Question

For Problems $$41-64$$, simplify each complex fraction.$$\frac{\frac{3}{28}-\frac{5}{14}}{\frac{5}{7}+\frac{1}{4}}$$

Answer

**step1** Understanding the problem

The problem asks us to simplify a complex fraction. A complex fraction is a fraction where the numerator, the denominator, or both contain fractions. We need to perform the operations in the numerator and the denominator separately, then divide the simplified numerator by the simplified denominator.

**step2** Simplifying the numerator

The numerator of the complex fraction is $$\frac{3}{28}-\frac{5}{14}$$.
To subtract these fractions, we need to find a common denominator. The denominators are 28 and 14. The least common multiple of 28 and 14 is 28.
We rewrite the second fraction with a denominator of 28:
$$\frac{5}{14} = \frac{5 \times 2}{14 \times 2} = \frac{10}{28}$$
Now we can subtract the fractions:
$$\frac{3}{28}-\frac{10}{28} = \frac{3-10}{28} = \frac{-7}{28}$$
Next, we simplify the fraction $$\frac{-7}{28}$$. Both the numerator and the denominator are divisible by 7.
$$\frac{-7 \div 7}{28 \div 7} = \frac{-1}{4}$$
So, the simplified numerator is $$\frac{-1}{4}$$.

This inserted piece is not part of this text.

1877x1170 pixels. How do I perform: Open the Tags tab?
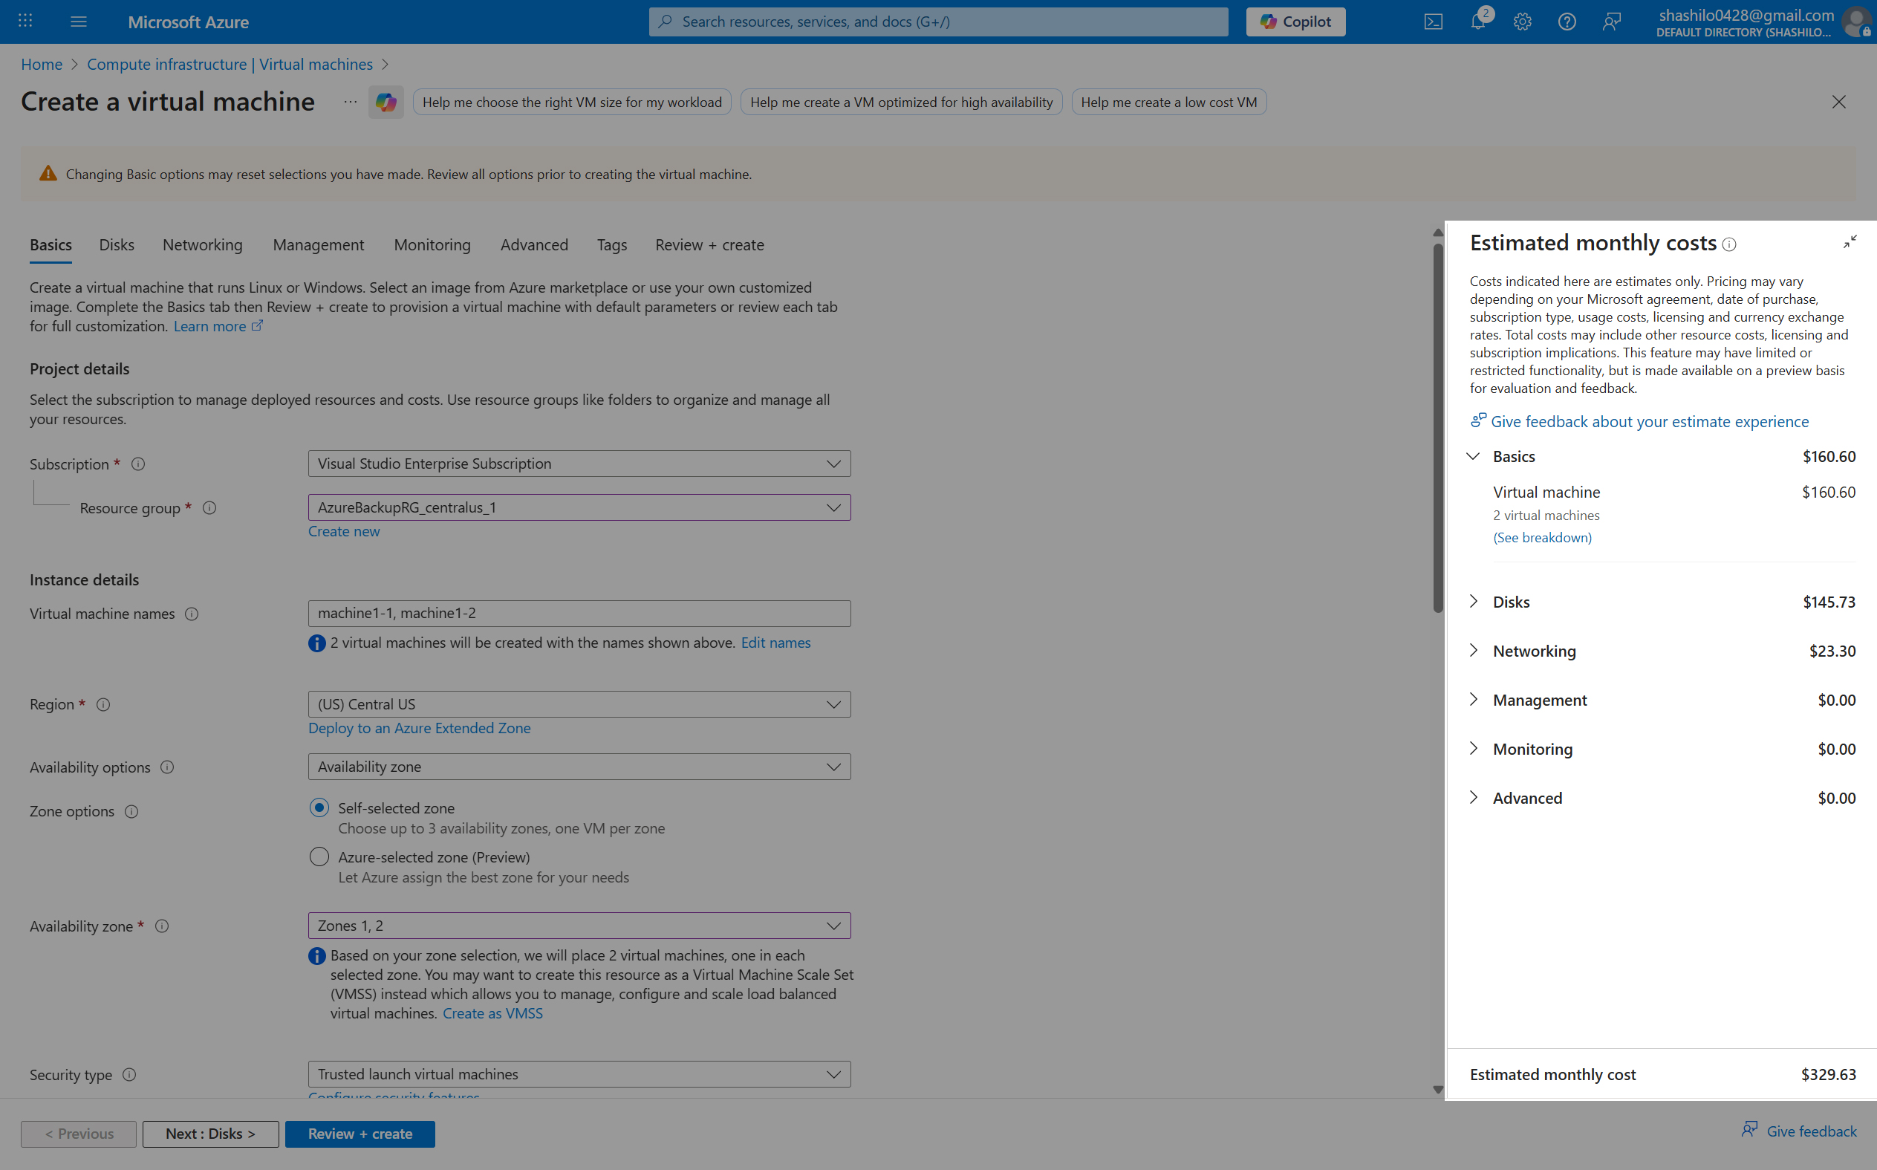pyautogui.click(x=611, y=245)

**step3** Simplifying the denominator

The denominator of the complex fraction is $$\frac{5}{7}+\frac{1}{4}$$.
To add these fractions, we need to find a common denominator. The denominators are 7 and 4. The least common multiple of 7 and 4 is 28.
We rewrite both fractions with a denominator of 28:
$$\frac{5}{7} = \frac{5 \times 4}{7 \times 4} = \frac{20}{28}$$
$$\frac{1}{4} = \frac{1 \times 7}{4 \times 7} = \frac{7}{28}$$
Now we can add the fractions:
$$\frac{20}{28}+\frac{7}{28} = \frac{20+7}{28} = \frac{27}{28}$$
So, the simplified denominator is $$\frac{27}{28}$$.

**step4** Simplifying the complex fraction

Now we have the simplified numerator and denominator. The complex fraction can be written as:
$$\frac{\frac{-1}{4}}{\frac{27}{28}}$$
To divide by a fraction, we multiply by its reciprocal. The reciprocal of $$\frac{27}{28}$$ is $$\frac{28}{27}$$.
So, we have:
$$\frac{-1}{4} \times \frac{28}{27}$$
Multiply the numerators and the denominators:
$$(-1) \times 28 = -28$$
$$4 \times 27 = 108$$
This gives us the fraction $$\frac{-28}{108}$$.
Finally, we simplify this fraction. Both the numerator and the denominator are divisible by 4.
$$-28 \div 4 = -7$$
$$108 \div 4 = 27$$
Thus, the simplified complex fraction is $$\frac{-7}{27}$$.